# [WORK INSTRUCTIONS]
How many lines of the listing contain the string "Close"? Only the number is wanted.

----------

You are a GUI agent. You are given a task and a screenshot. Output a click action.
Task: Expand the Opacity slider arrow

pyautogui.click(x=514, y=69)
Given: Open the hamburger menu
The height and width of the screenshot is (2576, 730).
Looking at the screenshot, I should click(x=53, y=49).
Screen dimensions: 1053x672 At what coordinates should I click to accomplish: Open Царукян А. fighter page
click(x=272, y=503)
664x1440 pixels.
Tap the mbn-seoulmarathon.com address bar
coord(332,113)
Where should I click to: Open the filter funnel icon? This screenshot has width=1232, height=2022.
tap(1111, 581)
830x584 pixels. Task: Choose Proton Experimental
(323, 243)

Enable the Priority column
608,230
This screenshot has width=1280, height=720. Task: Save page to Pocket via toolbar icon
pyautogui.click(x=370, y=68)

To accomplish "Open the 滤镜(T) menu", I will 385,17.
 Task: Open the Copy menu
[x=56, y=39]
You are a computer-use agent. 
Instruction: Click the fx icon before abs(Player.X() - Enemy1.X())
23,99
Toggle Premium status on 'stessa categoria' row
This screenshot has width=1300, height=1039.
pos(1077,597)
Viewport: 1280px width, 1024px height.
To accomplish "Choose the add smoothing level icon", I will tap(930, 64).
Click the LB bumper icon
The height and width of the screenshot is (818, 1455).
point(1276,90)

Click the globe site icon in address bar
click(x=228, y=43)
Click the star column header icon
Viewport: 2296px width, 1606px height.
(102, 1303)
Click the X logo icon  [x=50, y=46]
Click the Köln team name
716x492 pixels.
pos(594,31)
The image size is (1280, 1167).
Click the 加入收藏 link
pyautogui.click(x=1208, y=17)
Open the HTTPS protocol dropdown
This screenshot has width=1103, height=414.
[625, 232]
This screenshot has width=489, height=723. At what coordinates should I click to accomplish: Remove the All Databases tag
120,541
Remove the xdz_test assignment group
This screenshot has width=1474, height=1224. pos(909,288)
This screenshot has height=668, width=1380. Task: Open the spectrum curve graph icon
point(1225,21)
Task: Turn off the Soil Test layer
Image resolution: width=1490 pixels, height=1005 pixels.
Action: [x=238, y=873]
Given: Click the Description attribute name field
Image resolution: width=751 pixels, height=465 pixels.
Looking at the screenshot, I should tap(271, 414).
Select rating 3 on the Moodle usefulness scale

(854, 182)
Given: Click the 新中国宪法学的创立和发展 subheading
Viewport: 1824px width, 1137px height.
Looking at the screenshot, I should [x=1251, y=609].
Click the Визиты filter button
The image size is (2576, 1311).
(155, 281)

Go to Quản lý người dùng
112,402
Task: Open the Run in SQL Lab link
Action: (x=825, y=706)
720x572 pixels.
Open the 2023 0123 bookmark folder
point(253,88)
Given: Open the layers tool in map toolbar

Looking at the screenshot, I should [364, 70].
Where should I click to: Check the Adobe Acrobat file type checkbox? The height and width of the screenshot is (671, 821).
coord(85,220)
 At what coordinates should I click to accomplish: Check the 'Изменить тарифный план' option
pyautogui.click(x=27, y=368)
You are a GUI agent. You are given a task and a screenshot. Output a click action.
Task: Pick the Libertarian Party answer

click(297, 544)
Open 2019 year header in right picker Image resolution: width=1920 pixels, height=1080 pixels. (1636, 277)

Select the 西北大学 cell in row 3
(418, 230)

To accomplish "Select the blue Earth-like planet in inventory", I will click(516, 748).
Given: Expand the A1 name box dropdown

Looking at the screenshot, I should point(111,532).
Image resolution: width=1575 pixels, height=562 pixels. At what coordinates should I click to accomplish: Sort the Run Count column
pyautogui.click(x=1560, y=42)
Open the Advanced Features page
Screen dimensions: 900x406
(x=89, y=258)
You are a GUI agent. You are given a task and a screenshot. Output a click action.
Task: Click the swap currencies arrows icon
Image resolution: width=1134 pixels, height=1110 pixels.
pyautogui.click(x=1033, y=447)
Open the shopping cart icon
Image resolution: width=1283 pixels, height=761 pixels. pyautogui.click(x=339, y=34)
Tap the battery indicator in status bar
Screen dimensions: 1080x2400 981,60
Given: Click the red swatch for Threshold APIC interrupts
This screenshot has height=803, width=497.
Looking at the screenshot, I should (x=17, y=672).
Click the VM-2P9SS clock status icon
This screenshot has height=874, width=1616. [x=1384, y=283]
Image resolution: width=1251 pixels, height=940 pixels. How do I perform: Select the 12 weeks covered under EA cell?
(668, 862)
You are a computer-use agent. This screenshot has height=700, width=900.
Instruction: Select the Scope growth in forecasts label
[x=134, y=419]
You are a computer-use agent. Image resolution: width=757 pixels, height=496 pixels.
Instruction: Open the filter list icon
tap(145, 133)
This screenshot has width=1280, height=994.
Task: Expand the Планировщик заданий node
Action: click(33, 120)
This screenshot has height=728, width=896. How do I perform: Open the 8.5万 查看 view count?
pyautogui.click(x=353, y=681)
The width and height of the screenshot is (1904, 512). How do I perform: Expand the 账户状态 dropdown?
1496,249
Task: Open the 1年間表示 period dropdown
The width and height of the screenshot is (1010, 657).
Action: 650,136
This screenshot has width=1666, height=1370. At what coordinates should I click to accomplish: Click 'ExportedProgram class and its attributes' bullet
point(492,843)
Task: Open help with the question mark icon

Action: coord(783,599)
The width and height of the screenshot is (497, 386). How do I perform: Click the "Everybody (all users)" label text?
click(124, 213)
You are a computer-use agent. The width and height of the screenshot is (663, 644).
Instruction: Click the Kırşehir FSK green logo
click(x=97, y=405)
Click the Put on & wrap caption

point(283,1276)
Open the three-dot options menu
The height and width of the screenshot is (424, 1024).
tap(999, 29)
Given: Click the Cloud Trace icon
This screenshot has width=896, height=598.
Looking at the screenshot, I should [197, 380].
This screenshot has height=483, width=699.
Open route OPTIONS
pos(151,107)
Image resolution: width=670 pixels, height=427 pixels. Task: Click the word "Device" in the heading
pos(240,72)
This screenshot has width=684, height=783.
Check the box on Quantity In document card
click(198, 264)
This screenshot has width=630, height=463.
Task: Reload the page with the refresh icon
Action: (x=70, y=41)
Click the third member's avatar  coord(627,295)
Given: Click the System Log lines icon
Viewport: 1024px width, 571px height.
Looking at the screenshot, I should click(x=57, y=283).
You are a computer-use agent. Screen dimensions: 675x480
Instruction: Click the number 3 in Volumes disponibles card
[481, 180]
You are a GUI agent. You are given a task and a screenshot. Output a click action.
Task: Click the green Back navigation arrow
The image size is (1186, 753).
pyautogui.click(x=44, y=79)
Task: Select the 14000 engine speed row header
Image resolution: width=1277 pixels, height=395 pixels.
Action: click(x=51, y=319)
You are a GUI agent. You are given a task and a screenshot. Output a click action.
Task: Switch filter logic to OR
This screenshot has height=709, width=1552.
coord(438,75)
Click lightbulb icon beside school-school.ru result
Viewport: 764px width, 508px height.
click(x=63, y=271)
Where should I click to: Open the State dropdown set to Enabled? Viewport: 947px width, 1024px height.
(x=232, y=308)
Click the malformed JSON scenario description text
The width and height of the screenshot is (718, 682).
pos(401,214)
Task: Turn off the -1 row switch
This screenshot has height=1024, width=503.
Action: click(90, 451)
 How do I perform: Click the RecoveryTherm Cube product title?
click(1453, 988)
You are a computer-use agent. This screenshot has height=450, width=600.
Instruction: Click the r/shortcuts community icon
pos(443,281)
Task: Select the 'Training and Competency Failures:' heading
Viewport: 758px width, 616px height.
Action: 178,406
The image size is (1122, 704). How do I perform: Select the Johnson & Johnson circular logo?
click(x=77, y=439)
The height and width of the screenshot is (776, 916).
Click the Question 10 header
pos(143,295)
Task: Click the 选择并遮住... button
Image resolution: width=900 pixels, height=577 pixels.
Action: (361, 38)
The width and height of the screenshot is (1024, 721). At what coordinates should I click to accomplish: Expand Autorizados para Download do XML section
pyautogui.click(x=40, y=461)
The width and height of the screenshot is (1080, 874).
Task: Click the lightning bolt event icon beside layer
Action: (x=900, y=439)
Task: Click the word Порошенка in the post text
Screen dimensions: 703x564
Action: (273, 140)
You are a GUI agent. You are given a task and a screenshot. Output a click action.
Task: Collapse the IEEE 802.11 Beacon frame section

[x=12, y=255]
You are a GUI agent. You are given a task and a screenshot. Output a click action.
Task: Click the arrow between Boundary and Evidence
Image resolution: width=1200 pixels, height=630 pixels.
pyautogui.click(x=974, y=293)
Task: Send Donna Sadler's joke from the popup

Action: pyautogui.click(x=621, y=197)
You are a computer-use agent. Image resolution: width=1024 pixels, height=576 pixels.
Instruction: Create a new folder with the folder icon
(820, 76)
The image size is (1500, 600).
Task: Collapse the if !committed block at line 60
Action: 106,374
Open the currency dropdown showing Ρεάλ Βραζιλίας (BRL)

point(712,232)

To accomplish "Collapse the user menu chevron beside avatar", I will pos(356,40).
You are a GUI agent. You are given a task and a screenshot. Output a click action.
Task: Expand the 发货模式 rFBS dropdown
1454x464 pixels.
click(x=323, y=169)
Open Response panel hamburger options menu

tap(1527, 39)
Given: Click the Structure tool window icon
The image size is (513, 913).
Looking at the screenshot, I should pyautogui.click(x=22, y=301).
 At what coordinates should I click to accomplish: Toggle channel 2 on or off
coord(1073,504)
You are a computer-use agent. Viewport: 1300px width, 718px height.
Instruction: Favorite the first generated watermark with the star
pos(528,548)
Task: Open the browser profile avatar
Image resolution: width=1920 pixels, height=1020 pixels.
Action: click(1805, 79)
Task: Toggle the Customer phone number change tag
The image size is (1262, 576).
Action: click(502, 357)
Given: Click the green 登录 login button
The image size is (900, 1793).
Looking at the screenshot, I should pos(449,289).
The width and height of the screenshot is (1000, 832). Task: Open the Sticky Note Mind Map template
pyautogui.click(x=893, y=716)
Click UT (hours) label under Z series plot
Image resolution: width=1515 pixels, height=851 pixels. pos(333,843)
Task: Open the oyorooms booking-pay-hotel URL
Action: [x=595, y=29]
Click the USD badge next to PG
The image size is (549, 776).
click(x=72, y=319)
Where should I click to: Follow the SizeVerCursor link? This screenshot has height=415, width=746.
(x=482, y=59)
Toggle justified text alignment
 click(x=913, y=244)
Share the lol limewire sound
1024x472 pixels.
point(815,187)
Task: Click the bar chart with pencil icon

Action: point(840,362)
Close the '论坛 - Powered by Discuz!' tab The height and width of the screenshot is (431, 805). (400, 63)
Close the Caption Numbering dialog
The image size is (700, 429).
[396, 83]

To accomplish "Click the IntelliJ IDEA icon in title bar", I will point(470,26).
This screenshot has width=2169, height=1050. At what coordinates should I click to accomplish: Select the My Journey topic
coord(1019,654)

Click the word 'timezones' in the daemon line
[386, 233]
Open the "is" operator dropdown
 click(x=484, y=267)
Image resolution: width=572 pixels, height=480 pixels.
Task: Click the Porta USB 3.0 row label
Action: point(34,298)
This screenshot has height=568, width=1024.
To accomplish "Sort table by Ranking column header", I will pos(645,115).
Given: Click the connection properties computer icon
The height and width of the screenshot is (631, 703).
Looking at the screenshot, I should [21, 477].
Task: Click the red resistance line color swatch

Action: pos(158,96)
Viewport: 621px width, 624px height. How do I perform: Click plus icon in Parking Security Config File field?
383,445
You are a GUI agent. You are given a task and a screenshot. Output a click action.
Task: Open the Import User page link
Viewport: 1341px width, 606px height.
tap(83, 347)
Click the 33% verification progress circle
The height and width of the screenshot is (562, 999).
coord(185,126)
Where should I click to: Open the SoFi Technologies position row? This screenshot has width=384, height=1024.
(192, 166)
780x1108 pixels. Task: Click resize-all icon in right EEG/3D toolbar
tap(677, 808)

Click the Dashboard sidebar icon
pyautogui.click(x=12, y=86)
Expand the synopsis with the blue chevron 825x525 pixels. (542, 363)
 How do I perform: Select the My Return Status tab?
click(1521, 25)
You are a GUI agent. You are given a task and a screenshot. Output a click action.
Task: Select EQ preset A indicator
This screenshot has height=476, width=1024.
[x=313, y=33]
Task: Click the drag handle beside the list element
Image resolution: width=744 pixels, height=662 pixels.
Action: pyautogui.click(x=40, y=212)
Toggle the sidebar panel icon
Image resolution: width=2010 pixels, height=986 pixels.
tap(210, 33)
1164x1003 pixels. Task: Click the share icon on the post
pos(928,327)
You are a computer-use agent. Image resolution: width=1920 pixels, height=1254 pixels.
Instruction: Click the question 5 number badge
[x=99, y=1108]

----------

# [THE COMPLETED TASK]
2